Summary and Conclusions
Given the normative wealth maximisation objective that underpins financial theory, we began our study by observing that in an efficient capital market:
The prime determinant of any company's long-run performance and wealth is the amount it can first earn and subsequently retain for reinvestment or distribute to the providers of capital.
However, if we apply these criteria to corporate equity valuation relating to market listings or takeover targets, there is a methodological conflict between a tangible asset figure revealed in the balance sheet (even based on current costs) and the market price of shares derived from a capitalisation of earning, dividends, or cash flows, using stock market data. The former ignores so many intangible and external factors, i.e. goodwill, brands, the quality of management and workforce, government policy, changing social, economic and political conditions at home and abroad, speculation and rumor. The latter methods are entity based, more inclusive and forward looking.

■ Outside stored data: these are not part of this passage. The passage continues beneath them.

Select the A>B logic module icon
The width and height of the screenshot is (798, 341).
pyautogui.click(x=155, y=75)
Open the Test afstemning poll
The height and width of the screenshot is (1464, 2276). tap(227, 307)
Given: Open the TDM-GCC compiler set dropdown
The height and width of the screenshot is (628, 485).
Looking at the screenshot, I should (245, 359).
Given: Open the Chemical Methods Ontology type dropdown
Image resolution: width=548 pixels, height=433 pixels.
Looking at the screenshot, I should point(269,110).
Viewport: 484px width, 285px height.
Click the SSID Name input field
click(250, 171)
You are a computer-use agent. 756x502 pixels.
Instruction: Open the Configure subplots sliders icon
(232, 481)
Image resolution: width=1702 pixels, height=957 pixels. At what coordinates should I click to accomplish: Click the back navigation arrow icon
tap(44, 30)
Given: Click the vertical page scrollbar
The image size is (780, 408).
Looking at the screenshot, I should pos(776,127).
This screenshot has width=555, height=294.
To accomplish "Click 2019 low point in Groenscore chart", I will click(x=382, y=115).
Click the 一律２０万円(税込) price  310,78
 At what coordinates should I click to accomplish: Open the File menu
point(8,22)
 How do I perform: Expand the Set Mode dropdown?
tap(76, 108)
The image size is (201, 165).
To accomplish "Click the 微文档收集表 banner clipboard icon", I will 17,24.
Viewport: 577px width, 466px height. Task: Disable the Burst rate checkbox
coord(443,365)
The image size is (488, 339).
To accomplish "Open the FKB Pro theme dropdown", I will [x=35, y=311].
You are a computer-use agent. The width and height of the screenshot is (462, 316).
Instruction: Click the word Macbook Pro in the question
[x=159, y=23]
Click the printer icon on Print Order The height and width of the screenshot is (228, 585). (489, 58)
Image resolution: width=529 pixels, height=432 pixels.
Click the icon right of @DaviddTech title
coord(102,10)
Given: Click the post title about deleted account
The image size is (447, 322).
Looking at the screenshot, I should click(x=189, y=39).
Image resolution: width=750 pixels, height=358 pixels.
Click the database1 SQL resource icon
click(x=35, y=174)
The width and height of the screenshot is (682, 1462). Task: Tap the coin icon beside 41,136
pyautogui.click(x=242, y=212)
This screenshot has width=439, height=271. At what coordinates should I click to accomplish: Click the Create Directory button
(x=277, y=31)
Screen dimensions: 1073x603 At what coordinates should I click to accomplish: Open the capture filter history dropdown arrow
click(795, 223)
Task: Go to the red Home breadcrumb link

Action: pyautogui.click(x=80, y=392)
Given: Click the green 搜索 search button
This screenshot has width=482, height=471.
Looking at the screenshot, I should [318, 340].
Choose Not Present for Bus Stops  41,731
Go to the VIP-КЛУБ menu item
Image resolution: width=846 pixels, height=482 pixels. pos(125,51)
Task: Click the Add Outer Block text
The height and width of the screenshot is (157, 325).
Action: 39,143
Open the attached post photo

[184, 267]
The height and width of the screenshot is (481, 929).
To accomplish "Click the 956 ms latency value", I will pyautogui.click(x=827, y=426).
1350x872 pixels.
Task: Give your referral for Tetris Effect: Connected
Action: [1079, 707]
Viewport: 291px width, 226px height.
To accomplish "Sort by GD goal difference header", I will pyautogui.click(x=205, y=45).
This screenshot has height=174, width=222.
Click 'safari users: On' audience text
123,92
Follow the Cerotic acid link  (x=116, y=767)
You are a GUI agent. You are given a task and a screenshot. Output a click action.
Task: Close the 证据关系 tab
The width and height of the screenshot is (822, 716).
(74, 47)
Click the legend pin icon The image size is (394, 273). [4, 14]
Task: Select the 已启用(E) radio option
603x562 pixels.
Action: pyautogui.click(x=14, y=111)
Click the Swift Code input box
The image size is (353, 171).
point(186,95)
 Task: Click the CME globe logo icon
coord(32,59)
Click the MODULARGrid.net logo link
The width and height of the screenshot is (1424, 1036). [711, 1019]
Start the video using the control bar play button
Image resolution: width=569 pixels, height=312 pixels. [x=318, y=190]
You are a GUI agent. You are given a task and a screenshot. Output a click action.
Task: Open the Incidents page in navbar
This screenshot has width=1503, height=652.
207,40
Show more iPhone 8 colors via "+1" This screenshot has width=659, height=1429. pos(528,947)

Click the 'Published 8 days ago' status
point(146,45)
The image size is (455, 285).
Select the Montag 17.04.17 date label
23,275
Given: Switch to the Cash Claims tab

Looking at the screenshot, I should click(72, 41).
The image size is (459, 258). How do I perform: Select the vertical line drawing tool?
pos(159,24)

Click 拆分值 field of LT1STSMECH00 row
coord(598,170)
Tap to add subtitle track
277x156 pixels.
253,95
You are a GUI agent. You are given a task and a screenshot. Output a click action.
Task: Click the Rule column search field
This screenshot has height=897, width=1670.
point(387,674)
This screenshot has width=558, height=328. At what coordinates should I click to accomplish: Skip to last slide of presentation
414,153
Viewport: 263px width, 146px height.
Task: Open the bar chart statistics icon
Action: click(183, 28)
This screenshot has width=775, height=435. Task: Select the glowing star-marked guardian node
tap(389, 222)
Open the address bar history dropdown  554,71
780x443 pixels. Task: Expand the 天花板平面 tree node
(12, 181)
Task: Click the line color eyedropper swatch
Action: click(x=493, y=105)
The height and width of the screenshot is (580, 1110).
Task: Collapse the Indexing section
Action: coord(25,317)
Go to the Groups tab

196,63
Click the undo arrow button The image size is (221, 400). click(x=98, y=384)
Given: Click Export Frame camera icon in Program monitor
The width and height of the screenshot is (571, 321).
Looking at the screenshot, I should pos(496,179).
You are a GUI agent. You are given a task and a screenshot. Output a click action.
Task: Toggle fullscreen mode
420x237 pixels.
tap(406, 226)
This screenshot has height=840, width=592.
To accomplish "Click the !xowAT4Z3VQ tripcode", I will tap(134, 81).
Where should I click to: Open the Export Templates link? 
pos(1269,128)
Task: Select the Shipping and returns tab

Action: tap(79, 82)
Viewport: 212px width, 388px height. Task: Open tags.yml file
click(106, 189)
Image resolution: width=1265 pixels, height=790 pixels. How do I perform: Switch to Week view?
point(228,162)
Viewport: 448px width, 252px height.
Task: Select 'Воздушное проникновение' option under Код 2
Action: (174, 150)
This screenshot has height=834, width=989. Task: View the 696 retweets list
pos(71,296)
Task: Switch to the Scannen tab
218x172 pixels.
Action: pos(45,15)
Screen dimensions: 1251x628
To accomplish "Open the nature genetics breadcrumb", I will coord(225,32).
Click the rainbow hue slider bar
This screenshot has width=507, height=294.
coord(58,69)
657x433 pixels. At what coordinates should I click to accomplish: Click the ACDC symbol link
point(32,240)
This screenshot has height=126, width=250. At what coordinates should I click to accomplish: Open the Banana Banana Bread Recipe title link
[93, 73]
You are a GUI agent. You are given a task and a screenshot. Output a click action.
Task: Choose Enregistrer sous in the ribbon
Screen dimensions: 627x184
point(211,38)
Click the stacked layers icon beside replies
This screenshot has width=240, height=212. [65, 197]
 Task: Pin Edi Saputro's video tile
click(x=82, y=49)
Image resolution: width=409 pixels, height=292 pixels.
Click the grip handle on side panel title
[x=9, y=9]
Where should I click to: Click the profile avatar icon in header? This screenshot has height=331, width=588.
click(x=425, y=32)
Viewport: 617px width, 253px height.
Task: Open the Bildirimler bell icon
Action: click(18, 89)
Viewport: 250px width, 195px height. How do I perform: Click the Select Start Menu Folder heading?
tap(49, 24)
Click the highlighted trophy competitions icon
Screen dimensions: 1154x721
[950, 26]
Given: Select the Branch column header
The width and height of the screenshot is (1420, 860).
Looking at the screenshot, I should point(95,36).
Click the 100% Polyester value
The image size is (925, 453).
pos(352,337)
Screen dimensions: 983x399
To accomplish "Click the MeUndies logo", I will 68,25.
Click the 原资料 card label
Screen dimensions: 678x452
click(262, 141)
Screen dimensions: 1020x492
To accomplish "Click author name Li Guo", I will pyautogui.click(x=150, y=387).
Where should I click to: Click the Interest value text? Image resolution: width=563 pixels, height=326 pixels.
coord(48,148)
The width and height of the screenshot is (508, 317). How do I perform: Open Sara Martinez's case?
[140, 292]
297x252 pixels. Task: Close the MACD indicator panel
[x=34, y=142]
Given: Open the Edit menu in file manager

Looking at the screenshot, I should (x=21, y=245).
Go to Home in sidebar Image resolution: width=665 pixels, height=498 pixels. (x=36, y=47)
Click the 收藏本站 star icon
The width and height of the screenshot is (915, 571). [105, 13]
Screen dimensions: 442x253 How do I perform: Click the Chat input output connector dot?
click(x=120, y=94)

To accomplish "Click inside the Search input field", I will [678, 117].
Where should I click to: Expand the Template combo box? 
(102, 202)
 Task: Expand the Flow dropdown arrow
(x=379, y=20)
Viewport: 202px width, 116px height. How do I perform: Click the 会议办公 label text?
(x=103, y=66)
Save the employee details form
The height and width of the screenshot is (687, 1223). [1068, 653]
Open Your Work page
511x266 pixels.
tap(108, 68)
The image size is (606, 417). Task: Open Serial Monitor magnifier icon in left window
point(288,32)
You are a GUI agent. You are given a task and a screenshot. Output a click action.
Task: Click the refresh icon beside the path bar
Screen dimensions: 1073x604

Irrespective of the valuation method, without perfect information, market participants wishing to invest in companies seeking a stock exchange listing or prey to takeover should also be aware of the dubious managerial motives that often underpin them. Each motive may be rationalized but highly subjective. Not necessarily based on long-term corporate profitability but managerial short-termism or satisfying behaviour, leading to a catastrophic breakdown of the agency principle and a fall in share price.
Suffice it to say that in an ideal world with a free flow of information, a present value (PV) analysis based upon a risk-adjusted estimation of all projected cash flows, discounted at the company's opportunity cost of capital, is the most sophisticated technique for valuing a company as a going concern. Relax this assumption and at a practical level, the valuation of market placements and takeovers can only be confirmed using publicly available information, financial reports and stock market data.